Data shown:
•••••

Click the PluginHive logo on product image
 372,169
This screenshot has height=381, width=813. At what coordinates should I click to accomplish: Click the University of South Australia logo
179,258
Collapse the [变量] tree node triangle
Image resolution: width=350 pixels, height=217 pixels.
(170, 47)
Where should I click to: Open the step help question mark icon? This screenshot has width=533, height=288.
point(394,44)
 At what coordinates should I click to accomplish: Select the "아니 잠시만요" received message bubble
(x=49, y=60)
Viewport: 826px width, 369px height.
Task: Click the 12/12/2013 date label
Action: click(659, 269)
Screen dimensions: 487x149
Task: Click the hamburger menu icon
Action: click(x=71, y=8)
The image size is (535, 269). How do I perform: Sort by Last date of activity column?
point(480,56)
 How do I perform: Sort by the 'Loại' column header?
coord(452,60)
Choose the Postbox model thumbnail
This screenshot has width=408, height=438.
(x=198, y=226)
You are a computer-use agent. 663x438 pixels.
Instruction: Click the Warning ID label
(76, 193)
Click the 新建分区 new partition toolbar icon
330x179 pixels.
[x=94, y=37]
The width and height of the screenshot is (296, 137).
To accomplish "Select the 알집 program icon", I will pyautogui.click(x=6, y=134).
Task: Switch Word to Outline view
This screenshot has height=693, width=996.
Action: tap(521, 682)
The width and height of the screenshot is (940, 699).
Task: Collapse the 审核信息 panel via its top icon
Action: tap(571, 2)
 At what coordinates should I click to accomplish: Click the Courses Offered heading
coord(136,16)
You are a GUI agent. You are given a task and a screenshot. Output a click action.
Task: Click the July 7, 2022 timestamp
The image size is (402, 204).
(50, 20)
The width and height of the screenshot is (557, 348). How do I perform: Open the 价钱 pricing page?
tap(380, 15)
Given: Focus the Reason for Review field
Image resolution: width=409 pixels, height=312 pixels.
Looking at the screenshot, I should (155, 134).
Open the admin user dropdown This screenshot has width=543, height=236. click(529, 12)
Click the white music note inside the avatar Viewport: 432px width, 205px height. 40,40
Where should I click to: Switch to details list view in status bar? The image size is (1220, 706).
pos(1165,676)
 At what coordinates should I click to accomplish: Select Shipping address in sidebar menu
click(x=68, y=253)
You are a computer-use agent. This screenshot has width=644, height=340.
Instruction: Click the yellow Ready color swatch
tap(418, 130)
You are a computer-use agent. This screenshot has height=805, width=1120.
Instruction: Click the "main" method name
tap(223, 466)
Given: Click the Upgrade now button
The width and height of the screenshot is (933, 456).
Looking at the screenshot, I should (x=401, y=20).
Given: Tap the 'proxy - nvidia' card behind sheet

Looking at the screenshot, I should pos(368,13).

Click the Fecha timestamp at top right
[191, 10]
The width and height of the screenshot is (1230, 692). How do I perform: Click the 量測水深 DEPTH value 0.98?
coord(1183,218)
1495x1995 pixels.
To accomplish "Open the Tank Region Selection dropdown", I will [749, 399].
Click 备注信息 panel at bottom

•••••

Starting from the top of the records and ending at the line that contains "Collapse the [变量] tree node triangle", repeat each line exactly and return only those lines.

Click the PluginHive logo on product image
 372,169
This screenshot has height=381, width=813. At what coordinates should I click to accomplish: Click the University of South Australia logo
179,258
Collapse the [变量] tree node triangle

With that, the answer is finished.